Considerada uma das sete maravilhas mundo moderno, a Usina de Itaipu, no Rio Paraná, foi resultado de um acordo, feito ainda na década de 60, entre Brasil e Paraguai. Com previsão de um crescimento econômico explosivo para os anos 70, tornava-se mais do que necessária a construção de uma usina que garantisse energia para todo o País. A hidrelétrica começou a se tornar realidade em fevereiro de 1971.
Muitos eram contra, achando que se tratava de mais uma obra faraônica do governo que, naquele mesmo momento, construía a Transamazônica e a Ponte Rio/Niterói.
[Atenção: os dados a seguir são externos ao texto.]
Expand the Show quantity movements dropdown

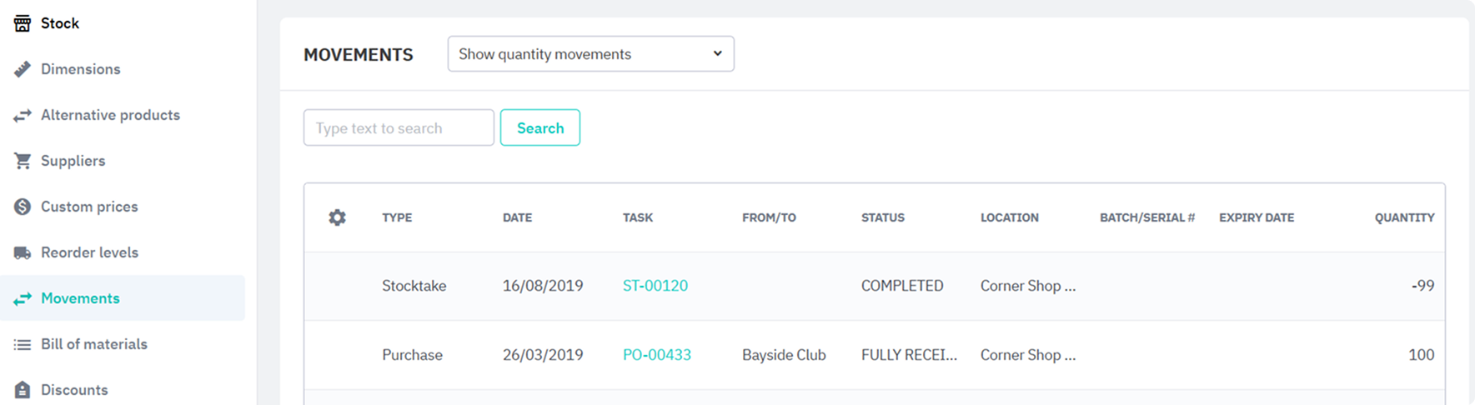(x=590, y=54)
Mas o certo é que hoje ela é um dos maiores complexos de geração de energia do País, já tendo produzido, desde a entrada em operação da primeira unidade geradora, em 1984, mais de 800 bilhões de kWh.
Número que faz justificar vários outros. A quantidade espetacular de concreto, ferro e aço empregados na obra, seria suficiente para se construir pelo menos 210 estádios do tamanho do Maracanã, ou 380 torres iguais à Eiffel, em Paris.
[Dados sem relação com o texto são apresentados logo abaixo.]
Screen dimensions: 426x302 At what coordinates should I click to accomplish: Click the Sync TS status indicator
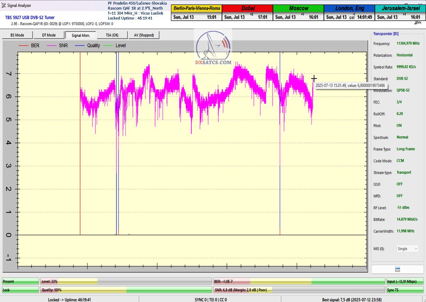click(x=404, y=290)
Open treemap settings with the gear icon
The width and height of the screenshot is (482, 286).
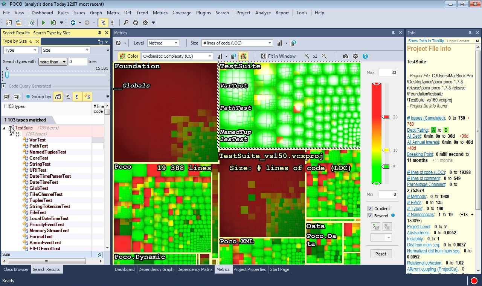click(x=355, y=56)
Outra área em que Itaipu tem um papel relevante, e também bons números, é a do turismo. A marca de visitantes até agora já chega aos 10 milhões, de 164 países. Marca que deve aumentar ainda mais quando forem concluídos alguns projetos em andamento. Entre eles está a iluminação da usina com shows de luz, água e som. Um presente à altura de 25 anos de Itaipu, ou ‘‘a pedra que canta na água’’, segundo os guaranis que habitavam o local. (V.A.)